Friday, November 18, 2011

Online Deposit of the Work of Individual Scholars

A couple of years ago, I began to collect a list of links to places where scholars were depositing copies of their originally print based word.
Ancient World in Open Access Institutional Repositories
I have added to it on and off, but it remains far from comprehensive.  This is increasingly the case as institutions mandate the open access deposit of their faculty's intellectual product.  Likewise funding agencies are often requiring public access to funded research.  Emerging social media efforts such as have simplified the deposit of (if not always the access to) facsimiles of print publicatons and are flooded with new data. is particularly rich in scholars and scholarship on antiquity.  Many others are simple depositing pdf copies of their articles on private webspace.

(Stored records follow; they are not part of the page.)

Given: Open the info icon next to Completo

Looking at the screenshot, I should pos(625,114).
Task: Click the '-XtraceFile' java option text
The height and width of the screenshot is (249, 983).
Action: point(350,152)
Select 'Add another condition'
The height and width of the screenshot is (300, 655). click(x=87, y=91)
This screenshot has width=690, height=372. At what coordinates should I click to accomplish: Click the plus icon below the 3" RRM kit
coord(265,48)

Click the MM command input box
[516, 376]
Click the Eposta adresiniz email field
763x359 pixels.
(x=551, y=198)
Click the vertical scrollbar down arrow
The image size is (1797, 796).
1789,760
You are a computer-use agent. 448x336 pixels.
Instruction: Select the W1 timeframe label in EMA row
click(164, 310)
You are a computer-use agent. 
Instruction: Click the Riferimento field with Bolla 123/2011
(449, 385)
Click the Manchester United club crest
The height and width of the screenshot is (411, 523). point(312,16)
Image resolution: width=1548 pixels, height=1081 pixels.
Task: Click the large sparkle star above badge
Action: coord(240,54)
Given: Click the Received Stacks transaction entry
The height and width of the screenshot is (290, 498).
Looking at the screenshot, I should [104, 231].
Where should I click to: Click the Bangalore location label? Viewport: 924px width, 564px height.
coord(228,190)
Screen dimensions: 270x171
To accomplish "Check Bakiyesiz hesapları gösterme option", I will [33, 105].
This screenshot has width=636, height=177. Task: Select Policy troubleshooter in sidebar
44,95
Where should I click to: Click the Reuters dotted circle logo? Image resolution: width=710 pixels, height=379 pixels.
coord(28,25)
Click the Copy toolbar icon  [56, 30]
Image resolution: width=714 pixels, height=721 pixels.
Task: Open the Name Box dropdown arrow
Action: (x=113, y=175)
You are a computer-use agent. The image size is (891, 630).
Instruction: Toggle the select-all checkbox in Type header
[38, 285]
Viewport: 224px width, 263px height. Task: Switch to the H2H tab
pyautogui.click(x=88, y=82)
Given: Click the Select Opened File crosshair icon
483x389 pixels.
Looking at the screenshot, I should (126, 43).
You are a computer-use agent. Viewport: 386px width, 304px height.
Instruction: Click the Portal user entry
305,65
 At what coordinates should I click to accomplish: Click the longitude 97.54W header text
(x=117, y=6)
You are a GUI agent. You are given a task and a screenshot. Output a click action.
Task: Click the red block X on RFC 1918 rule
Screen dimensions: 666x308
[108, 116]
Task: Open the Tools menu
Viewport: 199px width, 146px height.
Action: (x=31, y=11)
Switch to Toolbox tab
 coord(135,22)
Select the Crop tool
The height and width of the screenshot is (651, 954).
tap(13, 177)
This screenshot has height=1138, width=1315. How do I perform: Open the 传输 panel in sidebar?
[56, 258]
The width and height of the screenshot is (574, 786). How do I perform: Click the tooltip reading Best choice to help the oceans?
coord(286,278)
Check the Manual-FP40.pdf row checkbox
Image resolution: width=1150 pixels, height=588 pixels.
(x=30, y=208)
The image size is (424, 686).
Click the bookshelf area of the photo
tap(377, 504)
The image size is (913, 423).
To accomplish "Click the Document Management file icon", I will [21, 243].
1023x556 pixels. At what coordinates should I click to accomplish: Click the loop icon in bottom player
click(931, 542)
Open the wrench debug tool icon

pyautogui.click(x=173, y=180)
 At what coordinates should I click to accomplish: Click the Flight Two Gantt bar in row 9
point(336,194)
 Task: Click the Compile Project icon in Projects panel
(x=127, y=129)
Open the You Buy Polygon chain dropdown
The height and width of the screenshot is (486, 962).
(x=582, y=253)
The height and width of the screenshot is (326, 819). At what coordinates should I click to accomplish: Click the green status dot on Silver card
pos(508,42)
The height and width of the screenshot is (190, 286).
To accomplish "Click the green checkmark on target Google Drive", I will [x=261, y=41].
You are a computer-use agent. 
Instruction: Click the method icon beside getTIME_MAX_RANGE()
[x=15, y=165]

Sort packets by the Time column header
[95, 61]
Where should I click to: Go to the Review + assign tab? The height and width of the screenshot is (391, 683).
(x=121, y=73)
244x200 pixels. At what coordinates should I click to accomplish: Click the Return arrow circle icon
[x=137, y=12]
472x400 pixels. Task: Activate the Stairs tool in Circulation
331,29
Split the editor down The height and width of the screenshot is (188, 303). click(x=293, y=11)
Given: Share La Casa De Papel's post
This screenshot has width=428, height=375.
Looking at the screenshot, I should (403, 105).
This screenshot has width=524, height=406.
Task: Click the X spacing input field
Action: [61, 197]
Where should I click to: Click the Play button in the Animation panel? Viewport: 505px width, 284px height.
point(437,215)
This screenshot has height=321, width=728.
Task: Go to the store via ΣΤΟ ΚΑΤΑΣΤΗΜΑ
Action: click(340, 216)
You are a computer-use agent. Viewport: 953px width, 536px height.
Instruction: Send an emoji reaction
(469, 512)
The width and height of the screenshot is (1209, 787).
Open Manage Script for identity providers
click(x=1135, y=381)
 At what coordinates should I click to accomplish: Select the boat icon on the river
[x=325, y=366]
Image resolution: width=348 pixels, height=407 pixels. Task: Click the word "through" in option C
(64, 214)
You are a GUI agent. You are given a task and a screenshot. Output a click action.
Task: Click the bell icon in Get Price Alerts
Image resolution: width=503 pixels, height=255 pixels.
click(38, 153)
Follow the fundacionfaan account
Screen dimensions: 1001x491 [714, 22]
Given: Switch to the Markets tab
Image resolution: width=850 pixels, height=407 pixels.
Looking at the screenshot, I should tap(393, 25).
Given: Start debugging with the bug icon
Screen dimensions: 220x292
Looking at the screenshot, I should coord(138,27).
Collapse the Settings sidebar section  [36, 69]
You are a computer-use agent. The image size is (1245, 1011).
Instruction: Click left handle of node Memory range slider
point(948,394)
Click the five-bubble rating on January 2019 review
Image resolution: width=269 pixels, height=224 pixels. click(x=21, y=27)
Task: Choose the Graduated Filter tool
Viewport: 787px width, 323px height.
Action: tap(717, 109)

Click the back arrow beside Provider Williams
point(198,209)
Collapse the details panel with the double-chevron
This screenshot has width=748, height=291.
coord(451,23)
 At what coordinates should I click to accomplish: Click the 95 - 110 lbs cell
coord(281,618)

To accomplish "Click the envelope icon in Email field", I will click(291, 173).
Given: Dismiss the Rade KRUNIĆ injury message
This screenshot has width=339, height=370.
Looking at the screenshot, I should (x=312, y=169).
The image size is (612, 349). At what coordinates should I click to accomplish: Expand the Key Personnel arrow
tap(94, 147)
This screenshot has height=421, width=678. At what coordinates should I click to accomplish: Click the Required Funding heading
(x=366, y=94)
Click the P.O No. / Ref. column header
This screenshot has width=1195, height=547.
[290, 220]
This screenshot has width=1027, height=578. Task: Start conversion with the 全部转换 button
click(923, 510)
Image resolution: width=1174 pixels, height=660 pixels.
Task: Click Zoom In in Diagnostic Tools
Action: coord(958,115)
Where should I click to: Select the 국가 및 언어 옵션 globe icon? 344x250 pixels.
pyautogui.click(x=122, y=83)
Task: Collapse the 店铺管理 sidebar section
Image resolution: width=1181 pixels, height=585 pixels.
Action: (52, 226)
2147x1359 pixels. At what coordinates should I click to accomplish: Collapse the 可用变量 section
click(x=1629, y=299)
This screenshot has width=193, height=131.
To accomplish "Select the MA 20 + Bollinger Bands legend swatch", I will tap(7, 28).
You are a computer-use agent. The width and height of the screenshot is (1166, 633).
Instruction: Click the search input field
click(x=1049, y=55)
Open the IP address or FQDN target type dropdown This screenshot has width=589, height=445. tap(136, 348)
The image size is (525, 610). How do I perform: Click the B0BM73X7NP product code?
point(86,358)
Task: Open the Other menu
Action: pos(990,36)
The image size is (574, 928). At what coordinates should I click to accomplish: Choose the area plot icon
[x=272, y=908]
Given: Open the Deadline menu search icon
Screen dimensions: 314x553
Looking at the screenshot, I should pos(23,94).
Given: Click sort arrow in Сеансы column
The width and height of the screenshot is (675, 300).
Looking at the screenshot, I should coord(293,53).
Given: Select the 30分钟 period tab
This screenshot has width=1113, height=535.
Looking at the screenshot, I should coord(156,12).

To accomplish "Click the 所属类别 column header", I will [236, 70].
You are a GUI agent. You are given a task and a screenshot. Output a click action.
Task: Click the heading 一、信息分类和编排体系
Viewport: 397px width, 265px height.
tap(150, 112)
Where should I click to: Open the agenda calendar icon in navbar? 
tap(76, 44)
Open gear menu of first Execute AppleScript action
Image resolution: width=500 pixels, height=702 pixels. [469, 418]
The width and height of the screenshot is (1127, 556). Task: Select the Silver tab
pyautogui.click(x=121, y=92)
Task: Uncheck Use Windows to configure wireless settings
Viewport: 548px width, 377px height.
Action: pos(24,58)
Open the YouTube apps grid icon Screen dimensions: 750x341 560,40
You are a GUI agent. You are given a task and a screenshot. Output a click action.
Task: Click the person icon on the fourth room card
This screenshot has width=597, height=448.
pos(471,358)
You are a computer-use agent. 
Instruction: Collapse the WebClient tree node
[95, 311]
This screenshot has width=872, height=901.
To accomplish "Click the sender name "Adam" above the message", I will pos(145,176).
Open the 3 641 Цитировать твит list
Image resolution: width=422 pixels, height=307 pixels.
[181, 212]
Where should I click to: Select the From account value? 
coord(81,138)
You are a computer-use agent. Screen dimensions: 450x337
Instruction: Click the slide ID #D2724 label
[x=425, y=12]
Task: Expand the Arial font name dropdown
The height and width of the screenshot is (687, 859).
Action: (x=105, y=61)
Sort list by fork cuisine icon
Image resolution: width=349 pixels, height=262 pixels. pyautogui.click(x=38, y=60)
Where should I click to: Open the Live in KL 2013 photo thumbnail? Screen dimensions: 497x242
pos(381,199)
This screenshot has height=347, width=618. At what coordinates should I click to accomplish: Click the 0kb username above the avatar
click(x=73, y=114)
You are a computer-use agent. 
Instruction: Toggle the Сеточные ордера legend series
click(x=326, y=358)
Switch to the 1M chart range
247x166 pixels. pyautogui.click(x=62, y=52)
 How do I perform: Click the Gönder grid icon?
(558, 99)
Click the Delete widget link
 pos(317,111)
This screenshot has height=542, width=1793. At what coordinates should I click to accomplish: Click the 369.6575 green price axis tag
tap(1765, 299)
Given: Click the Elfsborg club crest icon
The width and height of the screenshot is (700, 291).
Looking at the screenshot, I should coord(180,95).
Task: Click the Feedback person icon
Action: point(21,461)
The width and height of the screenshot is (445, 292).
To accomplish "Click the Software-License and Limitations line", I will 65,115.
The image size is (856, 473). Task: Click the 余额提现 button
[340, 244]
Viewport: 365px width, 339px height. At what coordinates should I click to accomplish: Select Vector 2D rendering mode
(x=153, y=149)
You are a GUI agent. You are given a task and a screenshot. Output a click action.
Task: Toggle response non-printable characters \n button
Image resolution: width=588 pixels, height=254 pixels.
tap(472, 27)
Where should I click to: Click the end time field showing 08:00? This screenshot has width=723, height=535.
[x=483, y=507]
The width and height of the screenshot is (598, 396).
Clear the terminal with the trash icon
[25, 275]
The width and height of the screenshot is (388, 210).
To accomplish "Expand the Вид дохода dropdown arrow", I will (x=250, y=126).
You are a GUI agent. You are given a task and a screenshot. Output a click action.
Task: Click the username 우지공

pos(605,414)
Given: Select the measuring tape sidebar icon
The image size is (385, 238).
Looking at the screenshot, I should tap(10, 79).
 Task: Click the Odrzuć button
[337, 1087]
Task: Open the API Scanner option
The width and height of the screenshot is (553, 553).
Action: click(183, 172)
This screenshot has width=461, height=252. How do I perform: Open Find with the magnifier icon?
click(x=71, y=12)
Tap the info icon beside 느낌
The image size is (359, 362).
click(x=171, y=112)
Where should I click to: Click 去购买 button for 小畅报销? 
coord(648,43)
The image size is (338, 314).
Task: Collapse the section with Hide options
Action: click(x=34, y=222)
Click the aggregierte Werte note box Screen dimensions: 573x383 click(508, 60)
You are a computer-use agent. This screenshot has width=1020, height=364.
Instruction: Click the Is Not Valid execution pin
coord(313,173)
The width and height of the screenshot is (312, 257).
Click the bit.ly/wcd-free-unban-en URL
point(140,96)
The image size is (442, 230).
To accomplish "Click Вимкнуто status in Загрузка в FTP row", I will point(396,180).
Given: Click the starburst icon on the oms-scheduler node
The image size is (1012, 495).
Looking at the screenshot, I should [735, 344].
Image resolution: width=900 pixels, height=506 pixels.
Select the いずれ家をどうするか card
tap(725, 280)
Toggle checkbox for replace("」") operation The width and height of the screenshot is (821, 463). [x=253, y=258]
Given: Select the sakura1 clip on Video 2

It is virtually impossible for one person to maintain anything like a comprehensive list, even within a single field, of scholars using these tools to disseminate their work.  I wonder if there is another model, perhaps a wiki, where those who post their own work online, and those who encounter the work of others online could contribute to a cooperatively produced index.  If you have any ideas along these lines, or would like to participate in such an venture, drop me a a line, or post a public comment below.


  1. One thought - to what extent are these various repositories already indexed by Google? I am not sure how open to Google most University IRs are, but one would think that would be desired, right? (Phoebe, garbled brain on Friday)

  2. Yes, on the whole these archives are findable easily enough. But they represent a huge corpus of literature made accessible in open access, and otherwise locked up in print or behind paywalls, so some sort of index seems useful. If such a thing can be done.

  3. Researchers working in Physics and Mathematics, including myself, are using a public repository since many years. Almost every paper is submitted to as a preprint before to be sent to journals for peer-reviewing. I strongly suggest you to visit the site

    where more than 700.000 preprints are easily available in several formats. At the bottom of the homepage you can find details about the arxiv organization as well as a contact link.

  4. Arxiv is well know, but unfortunately the model is not common outside your fields. It is exactly the kind of thing we need in the Humanities.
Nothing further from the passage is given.